O artigo 5º da PEC 109 dispõe sobre os fundos públicos e autoriza que até o final do segundo exercício financeiro após a promulgação o governo possa usar o superavit financeiro desses recursos para amortizar a dívida pública.

O líder da minoria do Senado, Jean Prates (PT-RN), afirmou que o uso dos fundos pelo governo não foi discutido. "A utilização desses fundos jamais foi deliberada pelo Senado. Eles foram levados de roldão na Câmara. Em nenhum momento, aceitamos incluir esses fundos nas desvinculações. Estamos apresentando uma PEC para corrigir essa distorção. Não concordamos que o governo retire recursos desses fundos estratégicos para o país", sustentou.

A Associação dos Advogados de São Paulo (Aasp) divulgou uma nota de repúdio a PEC 109. No texto, a entidade ataca o dispositivo da PEC Emergencial que impõe "mais um calote aos credores de precatório".

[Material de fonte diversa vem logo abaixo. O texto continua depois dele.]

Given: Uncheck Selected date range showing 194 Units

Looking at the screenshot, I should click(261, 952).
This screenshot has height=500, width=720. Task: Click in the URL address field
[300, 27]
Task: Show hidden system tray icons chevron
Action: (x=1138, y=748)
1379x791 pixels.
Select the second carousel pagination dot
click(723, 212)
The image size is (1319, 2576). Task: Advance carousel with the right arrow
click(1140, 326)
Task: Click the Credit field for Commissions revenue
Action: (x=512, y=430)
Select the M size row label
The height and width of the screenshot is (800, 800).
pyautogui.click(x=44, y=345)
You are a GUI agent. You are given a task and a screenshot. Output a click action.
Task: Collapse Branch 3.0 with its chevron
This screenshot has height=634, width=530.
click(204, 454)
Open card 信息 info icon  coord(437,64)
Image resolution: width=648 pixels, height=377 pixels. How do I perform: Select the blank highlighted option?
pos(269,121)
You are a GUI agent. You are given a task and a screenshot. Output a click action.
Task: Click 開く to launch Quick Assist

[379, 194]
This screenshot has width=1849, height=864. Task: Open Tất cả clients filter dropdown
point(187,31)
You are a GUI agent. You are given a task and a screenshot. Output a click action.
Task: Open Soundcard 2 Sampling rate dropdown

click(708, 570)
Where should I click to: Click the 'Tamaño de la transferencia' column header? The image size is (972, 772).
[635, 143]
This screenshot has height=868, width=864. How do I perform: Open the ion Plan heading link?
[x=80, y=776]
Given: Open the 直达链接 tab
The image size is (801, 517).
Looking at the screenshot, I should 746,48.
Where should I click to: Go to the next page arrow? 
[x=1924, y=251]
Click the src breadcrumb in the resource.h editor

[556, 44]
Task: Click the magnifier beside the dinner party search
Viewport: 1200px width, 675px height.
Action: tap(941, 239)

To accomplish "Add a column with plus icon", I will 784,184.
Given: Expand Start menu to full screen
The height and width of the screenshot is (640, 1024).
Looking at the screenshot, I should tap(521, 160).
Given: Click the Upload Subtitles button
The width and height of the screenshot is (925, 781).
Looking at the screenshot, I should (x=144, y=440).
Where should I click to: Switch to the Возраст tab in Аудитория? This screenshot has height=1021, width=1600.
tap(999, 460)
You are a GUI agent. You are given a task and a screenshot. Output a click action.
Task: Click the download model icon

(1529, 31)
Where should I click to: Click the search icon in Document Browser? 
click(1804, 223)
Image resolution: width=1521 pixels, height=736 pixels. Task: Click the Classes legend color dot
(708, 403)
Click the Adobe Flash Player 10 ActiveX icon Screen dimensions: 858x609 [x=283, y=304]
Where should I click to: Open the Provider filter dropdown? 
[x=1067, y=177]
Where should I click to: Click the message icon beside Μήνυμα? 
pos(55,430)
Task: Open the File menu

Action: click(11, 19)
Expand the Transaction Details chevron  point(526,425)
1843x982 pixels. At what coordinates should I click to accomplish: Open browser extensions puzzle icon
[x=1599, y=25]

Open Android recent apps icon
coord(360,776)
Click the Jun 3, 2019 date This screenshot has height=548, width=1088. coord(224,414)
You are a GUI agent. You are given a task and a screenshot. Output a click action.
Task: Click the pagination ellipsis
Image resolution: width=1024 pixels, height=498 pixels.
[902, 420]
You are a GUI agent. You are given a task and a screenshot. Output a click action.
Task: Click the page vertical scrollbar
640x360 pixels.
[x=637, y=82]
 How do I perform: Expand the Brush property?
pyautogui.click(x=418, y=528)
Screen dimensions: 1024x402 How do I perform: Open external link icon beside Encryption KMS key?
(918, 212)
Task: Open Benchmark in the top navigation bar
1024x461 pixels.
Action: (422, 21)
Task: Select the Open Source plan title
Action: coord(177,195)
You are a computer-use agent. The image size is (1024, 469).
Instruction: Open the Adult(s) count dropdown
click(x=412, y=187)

A entidade alega que a pretexto de permitir uma nova rodada de auxílio emergencial, a PEC acabou concedendo ao Poder Público uma nova moratória para pagamento de dívidas judiciais estendendo a data limite do pagamento de precatórios até 31 de dezembro de 2029.

Leia abaixo a nota:

A Associação dos Advogados de São Paulo registra seu contundente repúdio à surpreendente e inacreditável inclusão — e aprovação — de dispositivo que impõe mais um calote aos credores de precatórios na chamada "PEC Emergencial" (EC 109/2021; PEC 186/2019) aprovada e promulgada pelo Congresso Nacional, em 15 de março de 2021, em flagrante afronta ao Poder Judiciário e à garantia do cumprimento das decisões judiciais proferidas contra o Poder Público.
Lamentavelmente, mesmo diante do trágico cenário que assola o país e o mundo, ficou evidente o império do desrespeito diante da desoladora utilização, uma vez mais, do estratagema chamado de "contrabando legislativo" – os "jabutis" — , aproveitando-se que as atenções estavam naturalmente voltadas para outro foco, evitando-se os tão necessários debates a respeito de tema para assim atender interesses dos governantes que, embora latentes, vinham sendo contidos.
A aprovação da PEC, que tinha por objetivo primordial tratar da concessão do auxílio emergencial com o propósito de auxiliar no enfrentamento das consequências sociais e econômicas da pandemia da Covid-19, acabou por também conceder uma nova moratória ao Poder Público (estados, Distrito Federal e municípios), prorrogando o prazo para a quitação de dívidas judiciais que há muito possuem por mais cinco anos, estendendo a data-limite para pagamento dos precatórios para 31 de dezembro de 2.029 (foi alterado ao artigo 101 do Ato das Disposições Constitucionais Transitórias). Além disso, eliminou importante mecanismo de solução do problema ao revogar o respectivo § 4º, afastando a possibilidade de financiamento dos entes federados pela União Federal por meio de linha de crédito especialmente destinada ao pagamento dos precatórios submetidos ao regime especial.
Como se vê, a escalada do enfrentamento e do desrespeito às decisões judiciais tem se mostrado cada vez mais intensa e reiterada: a EC 62/2009 previa prazo de pagamento dos precatórios em aberto em até quinze anos (até 2.024) e foi declarada inconstitucional pelo Supremo Tribunal Federal (ADIs 4357 e 4425), cuja modulação de efeitos fixara novo prazo para quitação das dívidas, de cinco anos, até 31 de dezembro de 2.020. Nesse sentido, inclusive, estabeleceu a EC 94/2016, justamente no artigo 101, do ADCT. Todavia, logo no ano seguinte a EC 99/2017 novamente alterou o dispositivo, postergando o prazo de quitação para 2.024, restaurando assim aqueles 15 anos da EC 62 (embora declarados inconstitucionais pelo STF). A infâmia agora é renovada e agravada pela EC 109/2021, com nova concessão de adiamento da quitação por mais cinco anos, sem o mínimo debate e aproveitando-se de PEC que veiculara outro assunto da mais profunda gravidade.
Reafirmando, portanto, seu compromisso com a administração da Justiça, com a devida prestação jurisdicional e com o efetivo cumprimento das decisões judiciais, a Associação dos Advogados de São Paulo repudia veementemente a absolutamente inesperada e desprovida de pertinência temática aprovação de mais um calote nos precatórios, conclamando as demais entidades a também adotarem as medidas adequadas para a devida defesa do próprio Poder Judiciário e da segurança jurídica.